Bet Tzedek video shows a similar effort in 2006
A network of volunteers from many of the nation's leading law firms, recruited through a Los Angeles initiative, is helping to write what appears to be the last chapter in the long and contentious history of reparations to Holocaust victims.
The windup comes none too soon for the estimated 50,000 to 75,000 remaining eligible survivors around the world, most now in their 80s and 90s.
Credit for this development goes to pressure applied by American organizations and legislators, as well as some energetic red tape-cutting by the present German government.
The ghetto work reparations program applies to a little-known class of Jews who worked in the Nazi-run ghettos of Eastern Europe on a "voluntary" or "at-will" basis.
Such "volunteers" were compensated by meager payments or an extra loaf of bread and may have had little actual choice if they wanted to survive, but they were differentiated from "forced laborers."
Their work might range from cleaning German barracks, digging in peat bogs or removing maggot-infested corpses after the Warsaw Ghetto uprising was crushed. Many of the workers were later deported to concentration camps and perished in the Holocaust.
When the new program was announced, survivors in Los Angeles turned, as usual, to Bet Tzedek, the House of Justice, for advice and help in navigating through the bureaucratic channels.
Now one of the country's premier public-interest law centers, Bet Tzedek was founded in 1974 and assists many thousands of low-income, disabled and elderly clients, regardless of race or religion.
With long experience aiding Holocaust survivors, Bet Tzedek was already familiar with the ghetto work program but realized that there were many other cities in the United States without such expertise.
Two men of widely disparate backgrounds got together to spread the word and set up a national training course for pro-bono lawyers and social service agencies, such as the Jewish Family Service.
One is Volker Schmidt, a German lawyer in charge of Holocaust-related services at Bet Tzedek, and the other is Stanley Levy, a senior attorney with the law firm of Manatt, Phelps & Phillips, as well as an ordained rabbi.
With the active support of his firm, Levy now spends half of his working time as national coordinator for a network of 40-50 major law firms in 20 cities to provide professional advice to survivors.

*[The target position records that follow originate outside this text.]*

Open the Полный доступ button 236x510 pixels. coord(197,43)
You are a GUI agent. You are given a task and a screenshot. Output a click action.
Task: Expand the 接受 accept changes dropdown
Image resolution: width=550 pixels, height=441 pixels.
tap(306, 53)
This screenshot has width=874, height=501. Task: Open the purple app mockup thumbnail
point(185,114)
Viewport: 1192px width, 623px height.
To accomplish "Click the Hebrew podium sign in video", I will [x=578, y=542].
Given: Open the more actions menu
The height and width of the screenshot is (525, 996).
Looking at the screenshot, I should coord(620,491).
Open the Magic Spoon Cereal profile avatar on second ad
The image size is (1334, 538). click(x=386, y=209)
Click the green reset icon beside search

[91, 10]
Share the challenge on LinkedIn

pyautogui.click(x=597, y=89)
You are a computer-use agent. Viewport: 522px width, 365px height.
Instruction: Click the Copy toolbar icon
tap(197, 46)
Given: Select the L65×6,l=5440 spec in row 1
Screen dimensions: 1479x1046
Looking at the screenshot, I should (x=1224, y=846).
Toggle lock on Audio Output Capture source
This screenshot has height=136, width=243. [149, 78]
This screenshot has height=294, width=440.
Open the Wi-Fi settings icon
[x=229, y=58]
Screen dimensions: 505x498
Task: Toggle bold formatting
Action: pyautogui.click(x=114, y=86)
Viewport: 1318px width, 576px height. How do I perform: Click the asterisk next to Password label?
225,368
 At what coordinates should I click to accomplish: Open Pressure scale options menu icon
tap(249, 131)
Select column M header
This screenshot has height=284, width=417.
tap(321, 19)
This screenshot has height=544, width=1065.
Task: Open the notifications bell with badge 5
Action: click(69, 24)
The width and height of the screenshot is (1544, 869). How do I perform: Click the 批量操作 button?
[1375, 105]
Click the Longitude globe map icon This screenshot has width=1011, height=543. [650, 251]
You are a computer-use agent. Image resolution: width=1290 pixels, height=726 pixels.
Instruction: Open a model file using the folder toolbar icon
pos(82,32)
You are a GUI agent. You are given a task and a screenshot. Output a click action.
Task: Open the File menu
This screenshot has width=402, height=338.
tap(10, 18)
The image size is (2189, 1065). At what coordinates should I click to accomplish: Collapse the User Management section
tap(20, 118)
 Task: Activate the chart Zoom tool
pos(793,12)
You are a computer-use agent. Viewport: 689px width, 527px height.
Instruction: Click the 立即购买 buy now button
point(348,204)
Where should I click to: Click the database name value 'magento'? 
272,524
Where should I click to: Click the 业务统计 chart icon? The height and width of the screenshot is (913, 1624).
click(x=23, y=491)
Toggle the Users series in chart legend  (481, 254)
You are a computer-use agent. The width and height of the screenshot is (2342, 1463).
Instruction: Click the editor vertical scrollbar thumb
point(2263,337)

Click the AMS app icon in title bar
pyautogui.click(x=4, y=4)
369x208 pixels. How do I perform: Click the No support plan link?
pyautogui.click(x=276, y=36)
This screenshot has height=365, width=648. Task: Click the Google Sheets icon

This kind of pro-bono arrangement by law firms is quite common, Levy said, adding, "Whatever you hear about lawyers, the indicator of a first-rate law firm nowadays is the extent of its community service."
Levy is getting ready to distribute 500 copies of a one-hour training DVD conceived by Schmidt to explain the forms and background information required of applicants.
The German government will make a one-time payout of 2,000 euros, now equivalent to $3,000, to each former ghetto worker. This may not be a munificent sum, but it carries both symbolic value as an acknowledgment of responsibility and material value to many survivors.
"More than 25 percent of survivors exist below the poverty line," said Schmidt. "Every morning, on my way to work, I pass a food pantry and see some of them lined up. That's shameful."
Of the 50,000 (according to German figures) to 75,000 (say American experts) worldwide survivors who qualify for ghetto work reparations, about half are estimated to live in Israel.
In the United States, the figure is about 20,000, with half living in New York and 5,000 to 6,000 in Los Angeles.
Many eligible survivors are reluctant to apply for the reparations, saying that they have been denied their claims so many times in the past that they don't want to go through all the forms and traumatic memories again, Schmidt noted.
The original ghetto work reparation program started in 2002 and was administered by the Social Security offices of the various German provinces. It turned into a bureaucratic nightmare, in which responses were delayed by years and 92 percent of applications were denied.
After protests by the New York-based Claims Conference, Rep. Henry Waxman (D-Los Angeles), Bet Tzedek and others, a new German administration transferred responsibility to the federal Finance Ministry and eased eligibility rules.
Instead of having to provide nonexistent documentation of their wartime histories, survivors need only file a statement confirming their ghetto work and must not have received payments under a different reparations program.
"There is no deadline for filing claims, but since reparations are paid only to living survivors, not their heirs, the real deadlines are their advanced ages," Schmidt observed.
Schmidt has filed 460 applications since January, of which 36 have been approved with zero denials, and he has just been notified that inhabitants of the wartime Shanghai ghetto, though it was not under direct German control, are also eligible under the program.
At 42, Schmidt has had dual legal careers in Germany and California, including stints at the German Supreme Court and in the Crescent City district attorney's office in northern California.
After private practice in Los Angeles, specializing in immigration and European law, he joined Bet Tzedek last October.
Schmidt, who was born well after the Nazi era, said he wasn't trying to atone for the crimes of an earlier German generation in his present work. However, he added, "as long as there is one survivor alive and in need, the chapter has not been closed."